Understanding the role of the molecular clock in the periodontal tissue will help to optimize existing therapeutic strategies and develop novel approaches.Here we showed a reduction of Clock, Cry1-2, and Per3. Given the rhythmic expression of these genes, the observed reduction in the mRNA levels can be due to a shift in the phase or a reduction of the amplitude of the expression rhythm, meaning a shift in timing or a downregulation of gene expression. Based on the results of this pilot study we cannot exclude one or the other, but we can conclude that the hypoxia mimetic agent L-MIM and hypoxia modulate the circadian clock in cells of the periodontium.Although monolayer cultures have been used to reveal a myriad of cell biological mechanisms, they represent an artificial situation. Spheroids are a promising approach to better reflect the in vivo situation and represent an efficient and reproducible model for periodontal tissue in vitro. Cell spheroids have been already established as in vitro disease models, especially for cancer (Lee,Lee, Atakilit, Siu, & Ramos, 2014).
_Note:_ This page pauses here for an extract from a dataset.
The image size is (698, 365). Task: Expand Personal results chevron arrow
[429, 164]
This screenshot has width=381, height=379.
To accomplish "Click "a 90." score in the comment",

Here this spheroid model was used for the first time in a chronobiological context and revealed the expression of circadian core clock genes in GF and PDLF. This is a relevant aspect, since molecular clocks are known to be dysregulated in pathology and 3D spheroid models represent a promising tool for testing the involved mechanisms in a more in vivo-like model (Preußner & Heyd, 2016).
4.Conclusions
We showed that fibroblasts of the gingiva and the periodontal ligament express the circadian core clock genes Clock, Bmal1, Cry1, Cry2, Per1, Per2, and Per3 pointing to the presence of a functional “peripheral clock” in the periodontal tissue. Our results suggest that hypoxia potentially modulates the circadian rhythm in the L-Mimosine periodontium. Future studies will need to address the relevance of the circadian clock in periodontal regeneration.